=== WHAT IS NEEDED ===
Retype each of the following items line for line, changing nothing.

(Data excerpts)
BEGIN
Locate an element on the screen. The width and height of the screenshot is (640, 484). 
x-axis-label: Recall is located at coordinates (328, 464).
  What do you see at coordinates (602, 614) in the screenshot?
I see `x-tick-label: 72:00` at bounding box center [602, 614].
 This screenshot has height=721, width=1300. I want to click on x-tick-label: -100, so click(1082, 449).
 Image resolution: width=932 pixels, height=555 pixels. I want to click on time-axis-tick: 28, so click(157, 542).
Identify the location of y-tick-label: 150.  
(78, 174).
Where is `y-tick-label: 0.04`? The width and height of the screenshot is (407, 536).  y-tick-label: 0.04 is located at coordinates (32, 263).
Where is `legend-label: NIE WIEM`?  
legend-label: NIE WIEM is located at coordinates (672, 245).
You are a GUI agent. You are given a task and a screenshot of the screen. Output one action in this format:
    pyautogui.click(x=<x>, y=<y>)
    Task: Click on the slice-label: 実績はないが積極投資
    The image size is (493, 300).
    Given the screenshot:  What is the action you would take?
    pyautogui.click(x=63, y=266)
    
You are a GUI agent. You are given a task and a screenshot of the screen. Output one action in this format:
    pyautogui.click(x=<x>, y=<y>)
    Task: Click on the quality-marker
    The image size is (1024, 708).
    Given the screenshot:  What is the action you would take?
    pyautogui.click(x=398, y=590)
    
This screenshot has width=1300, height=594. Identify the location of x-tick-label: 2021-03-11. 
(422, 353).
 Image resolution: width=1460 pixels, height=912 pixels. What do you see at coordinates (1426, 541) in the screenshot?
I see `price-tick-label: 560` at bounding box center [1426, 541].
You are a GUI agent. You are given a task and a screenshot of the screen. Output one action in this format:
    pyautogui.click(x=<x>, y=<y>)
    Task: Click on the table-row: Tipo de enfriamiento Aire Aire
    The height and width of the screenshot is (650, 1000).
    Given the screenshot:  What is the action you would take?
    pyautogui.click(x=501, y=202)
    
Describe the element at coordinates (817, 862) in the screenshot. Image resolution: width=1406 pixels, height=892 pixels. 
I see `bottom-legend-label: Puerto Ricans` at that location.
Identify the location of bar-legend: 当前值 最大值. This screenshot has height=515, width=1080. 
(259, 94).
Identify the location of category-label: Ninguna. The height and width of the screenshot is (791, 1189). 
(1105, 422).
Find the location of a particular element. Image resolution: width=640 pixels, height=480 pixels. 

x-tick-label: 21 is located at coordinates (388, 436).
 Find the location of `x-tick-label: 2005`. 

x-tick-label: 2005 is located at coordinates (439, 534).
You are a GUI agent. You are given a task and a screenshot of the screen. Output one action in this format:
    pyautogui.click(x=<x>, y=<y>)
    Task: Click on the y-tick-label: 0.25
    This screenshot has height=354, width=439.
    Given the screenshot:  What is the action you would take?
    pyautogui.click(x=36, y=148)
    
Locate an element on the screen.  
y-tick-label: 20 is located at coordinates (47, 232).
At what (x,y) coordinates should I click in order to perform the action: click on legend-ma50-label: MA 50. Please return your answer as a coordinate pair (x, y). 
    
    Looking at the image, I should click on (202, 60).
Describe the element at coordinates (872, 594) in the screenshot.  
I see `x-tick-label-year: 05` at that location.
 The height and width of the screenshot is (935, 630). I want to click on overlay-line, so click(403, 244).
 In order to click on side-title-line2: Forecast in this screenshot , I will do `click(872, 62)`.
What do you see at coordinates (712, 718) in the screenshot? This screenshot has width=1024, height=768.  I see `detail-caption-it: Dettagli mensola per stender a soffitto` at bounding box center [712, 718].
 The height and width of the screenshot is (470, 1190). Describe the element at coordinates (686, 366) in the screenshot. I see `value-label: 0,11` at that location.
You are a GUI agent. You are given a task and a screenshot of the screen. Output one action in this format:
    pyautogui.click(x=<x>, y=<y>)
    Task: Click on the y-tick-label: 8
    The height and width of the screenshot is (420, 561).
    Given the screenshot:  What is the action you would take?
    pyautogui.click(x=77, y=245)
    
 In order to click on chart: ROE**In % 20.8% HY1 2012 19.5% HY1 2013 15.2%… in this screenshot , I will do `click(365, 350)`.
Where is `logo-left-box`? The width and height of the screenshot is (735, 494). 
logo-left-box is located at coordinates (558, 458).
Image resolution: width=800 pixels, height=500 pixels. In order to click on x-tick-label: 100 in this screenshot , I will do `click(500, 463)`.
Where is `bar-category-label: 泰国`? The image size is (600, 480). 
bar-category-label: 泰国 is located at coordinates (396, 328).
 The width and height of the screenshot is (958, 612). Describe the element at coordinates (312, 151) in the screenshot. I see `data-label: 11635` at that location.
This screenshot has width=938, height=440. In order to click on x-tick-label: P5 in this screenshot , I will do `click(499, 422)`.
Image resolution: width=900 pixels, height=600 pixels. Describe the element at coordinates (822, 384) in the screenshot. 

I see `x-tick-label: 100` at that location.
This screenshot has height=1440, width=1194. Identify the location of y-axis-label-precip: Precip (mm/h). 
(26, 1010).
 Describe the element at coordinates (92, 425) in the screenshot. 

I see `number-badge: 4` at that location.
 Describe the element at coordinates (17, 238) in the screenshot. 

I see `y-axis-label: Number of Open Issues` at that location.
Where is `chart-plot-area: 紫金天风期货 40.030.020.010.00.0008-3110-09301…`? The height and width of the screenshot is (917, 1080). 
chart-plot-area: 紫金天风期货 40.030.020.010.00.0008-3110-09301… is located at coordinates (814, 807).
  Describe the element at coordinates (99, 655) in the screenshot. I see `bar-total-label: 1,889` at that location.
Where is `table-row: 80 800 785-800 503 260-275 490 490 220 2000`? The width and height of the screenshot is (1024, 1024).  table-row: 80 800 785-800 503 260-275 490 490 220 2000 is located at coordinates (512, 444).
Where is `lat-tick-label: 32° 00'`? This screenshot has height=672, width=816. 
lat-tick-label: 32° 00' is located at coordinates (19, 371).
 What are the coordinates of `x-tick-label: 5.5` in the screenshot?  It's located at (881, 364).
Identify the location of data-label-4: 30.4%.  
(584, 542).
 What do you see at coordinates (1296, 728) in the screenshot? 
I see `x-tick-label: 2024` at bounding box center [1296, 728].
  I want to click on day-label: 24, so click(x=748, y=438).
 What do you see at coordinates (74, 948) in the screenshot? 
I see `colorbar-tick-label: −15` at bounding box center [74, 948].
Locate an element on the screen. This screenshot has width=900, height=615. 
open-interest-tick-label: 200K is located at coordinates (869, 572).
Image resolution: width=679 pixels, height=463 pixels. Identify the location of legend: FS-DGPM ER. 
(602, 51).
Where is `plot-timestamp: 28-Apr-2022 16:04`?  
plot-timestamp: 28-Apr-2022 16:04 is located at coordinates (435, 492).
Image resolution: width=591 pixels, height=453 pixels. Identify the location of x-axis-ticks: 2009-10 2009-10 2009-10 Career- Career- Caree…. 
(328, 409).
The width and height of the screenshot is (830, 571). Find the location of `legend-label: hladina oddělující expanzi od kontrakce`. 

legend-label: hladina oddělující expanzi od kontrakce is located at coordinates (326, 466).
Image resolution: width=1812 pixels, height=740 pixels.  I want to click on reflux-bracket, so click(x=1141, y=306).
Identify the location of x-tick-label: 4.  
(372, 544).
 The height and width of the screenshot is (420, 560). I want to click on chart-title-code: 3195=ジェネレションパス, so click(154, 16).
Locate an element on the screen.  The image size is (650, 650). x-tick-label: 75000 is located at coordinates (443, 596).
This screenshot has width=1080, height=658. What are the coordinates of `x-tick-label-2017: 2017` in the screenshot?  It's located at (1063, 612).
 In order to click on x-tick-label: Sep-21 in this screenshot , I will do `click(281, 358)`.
END
=== OUTPUT BELOW ===
Locate an element on the screen. The width and height of the screenshot is (640, 484). 
x-axis-label: Recall is located at coordinates (328, 464).
  What do you see at coordinates (602, 614) in the screenshot?
I see `x-tick-label: 72:00` at bounding box center [602, 614].
 This screenshot has height=721, width=1300. I want to click on x-tick-label: -100, so click(1082, 449).
 Image resolution: width=932 pixels, height=555 pixels. I want to click on time-axis-tick: 28, so click(157, 542).
Identify the location of y-tick-label: 150.  
(78, 174).
Where is `y-tick-label: 0.04`? The width and height of the screenshot is (407, 536).  y-tick-label: 0.04 is located at coordinates (32, 263).
Where is `legend-label: NIE WIEM`?  
legend-label: NIE WIEM is located at coordinates (672, 245).
You are a GUI agent. You are given a task and a screenshot of the screen. Output one action in this format:
    pyautogui.click(x=<x>, y=<y>)
    Task: Click on the slice-label: 実績はないが積極投資
    The image size is (493, 300).
    Given the screenshot:  What is the action you would take?
    pyautogui.click(x=63, y=266)
    
You are a GUI agent. You are given a task and a screenshot of the screen. Output one action in this format:
    pyautogui.click(x=<x>, y=<y>)
    Task: Click on the quality-marker
    The image size is (1024, 708).
    Given the screenshot:  What is the action you would take?
    pyautogui.click(x=398, y=590)
    
This screenshot has width=1300, height=594. Identify the location of x-tick-label: 2021-03-11. 
(422, 353).
 Image resolution: width=1460 pixels, height=912 pixels. What do you see at coordinates (1426, 541) in the screenshot?
I see `price-tick-label: 560` at bounding box center [1426, 541].
You are a GUI agent. You are given a task and a screenshot of the screen. Output one action in this format:
    pyautogui.click(x=<x>, y=<y>)
    Task: Click on the table-row: Tipo de enfriamiento Aire Aire
    The height and width of the screenshot is (650, 1000).
    Given the screenshot:  What is the action you would take?
    pyautogui.click(x=501, y=202)
    
Describe the element at coordinates (817, 862) in the screenshot. Image resolution: width=1406 pixels, height=892 pixels. 
I see `bottom-legend-label: Puerto Ricans` at that location.
Identify the location of bar-legend: 当前值 最大值. This screenshot has height=515, width=1080. 
(259, 94).
Identify the location of category-label: Ninguna. The height and width of the screenshot is (791, 1189). 
(1105, 422).
Find the location of a particular element. Image resolution: width=640 pixels, height=480 pixels. 

x-tick-label: 21 is located at coordinates (388, 436).
 Find the location of `x-tick-label: 2005`. 

x-tick-label: 2005 is located at coordinates (439, 534).
You are a GUI agent. You are given a task and a screenshot of the screen. Output one action in this format:
    pyautogui.click(x=<x>, y=<y>)
    Task: Click on the y-tick-label: 0.25
    This screenshot has height=354, width=439.
    Given the screenshot:  What is the action you would take?
    pyautogui.click(x=36, y=148)
    
Locate an element on the screen.  
y-tick-label: 20 is located at coordinates (47, 232).
At what (x,y) coordinates should I click in order to perform the action: click on legend-ma50-label: MA 50. Please return your answer as a coordinate pair (x, y). 
    
    Looking at the image, I should click on (202, 60).
Describe the element at coordinates (872, 594) in the screenshot.  
I see `x-tick-label-year: 05` at that location.
 The height and width of the screenshot is (935, 630). I want to click on overlay-line, so click(403, 244).
 In order to click on side-title-line2: Forecast in this screenshot , I will do `click(872, 62)`.
What do you see at coordinates (712, 718) in the screenshot? This screenshot has width=1024, height=768.  I see `detail-caption-it: Dettagli mensola per stender a soffitto` at bounding box center [712, 718].
 The height and width of the screenshot is (470, 1190). Describe the element at coordinates (686, 366) in the screenshot. I see `value-label: 0,11` at that location.
You are a GUI agent. You are given a task and a screenshot of the screen. Output one action in this format:
    pyautogui.click(x=<x>, y=<y>)
    Task: Click on the y-tick-label: 8
    The height and width of the screenshot is (420, 561).
    Given the screenshot:  What is the action you would take?
    pyautogui.click(x=77, y=245)
    
 In order to click on chart: ROE**In % 20.8% HY1 2012 19.5% HY1 2013 15.2%… in this screenshot , I will do `click(365, 350)`.
Where is `logo-left-box`? The width and height of the screenshot is (735, 494). 
logo-left-box is located at coordinates (558, 458).
Image resolution: width=800 pixels, height=500 pixels. In order to click on x-tick-label: 100 in this screenshot , I will do `click(500, 463)`.
Where is `bar-category-label: 泰国`? The image size is (600, 480). 
bar-category-label: 泰国 is located at coordinates (396, 328).
 The width and height of the screenshot is (958, 612). Describe the element at coordinates (312, 151) in the screenshot. I see `data-label: 11635` at that location.
This screenshot has width=938, height=440. In order to click on x-tick-label: P5 in this screenshot , I will do `click(499, 422)`.
Image resolution: width=900 pixels, height=600 pixels. Describe the element at coordinates (822, 384) in the screenshot. 

I see `x-tick-label: 100` at that location.
This screenshot has height=1440, width=1194. Identify the location of y-axis-label-precip: Precip (mm/h). 
(26, 1010).
 Describe the element at coordinates (92, 425) in the screenshot. 

I see `number-badge: 4` at that location.
 Describe the element at coordinates (17, 238) in the screenshot. 

I see `y-axis-label: Number of Open Issues` at that location.
Where is `chart-plot-area: 紫金天风期货 40.030.020.010.00.0008-3110-09301…`? The height and width of the screenshot is (917, 1080). 
chart-plot-area: 紫金天风期货 40.030.020.010.00.0008-3110-09301… is located at coordinates (814, 807).
  Describe the element at coordinates (99, 655) in the screenshot. I see `bar-total-label: 1,889` at that location.
Where is `table-row: 80 800 785-800 503 260-275 490 490 220 2000`? The width and height of the screenshot is (1024, 1024).  table-row: 80 800 785-800 503 260-275 490 490 220 2000 is located at coordinates (512, 444).
Where is `lat-tick-label: 32° 00'`? This screenshot has height=672, width=816. 
lat-tick-label: 32° 00' is located at coordinates (19, 371).
 What are the coordinates of `x-tick-label: 5.5` in the screenshot?  It's located at (881, 364).
Identify the location of data-label-4: 30.4%.  
(584, 542).
 What do you see at coordinates (1296, 728) in the screenshot? 
I see `x-tick-label: 2024` at bounding box center [1296, 728].
  I want to click on day-label: 24, so click(x=748, y=438).
 What do you see at coordinates (74, 948) in the screenshot? 
I see `colorbar-tick-label: −15` at bounding box center [74, 948].
Locate an element on the screen. This screenshot has width=900, height=615. 
open-interest-tick-label: 200K is located at coordinates (869, 572).
Image resolution: width=679 pixels, height=463 pixels. Identify the location of legend: FS-DGPM ER. 
(602, 51).
Where is `plot-timestamp: 28-Apr-2022 16:04`?  
plot-timestamp: 28-Apr-2022 16:04 is located at coordinates (435, 492).
Image resolution: width=591 pixels, height=453 pixels. Identify the location of x-axis-ticks: 2009-10 2009-10 2009-10 Career- Career- Caree…. 
(328, 409).
The width and height of the screenshot is (830, 571). Find the location of `legend-label: hladina oddělující expanzi od kontrakce`. 

legend-label: hladina oddělující expanzi od kontrakce is located at coordinates (326, 466).
Image resolution: width=1812 pixels, height=740 pixels.  I want to click on reflux-bracket, so click(x=1141, y=306).
Identify the location of x-tick-label: 4.  
(372, 544).
 The height and width of the screenshot is (420, 560). I want to click on chart-title-code: 3195=ジェネレションパス, so click(154, 16).
Locate an element on the screen.  The image size is (650, 650). x-tick-label: 75000 is located at coordinates (443, 596).
This screenshot has width=1080, height=658. What are the coordinates of `x-tick-label-2017: 2017` in the screenshot?  It's located at (1063, 612).
 In order to click on x-tick-label: Sep-21 in this screenshot , I will do `click(281, 358)`.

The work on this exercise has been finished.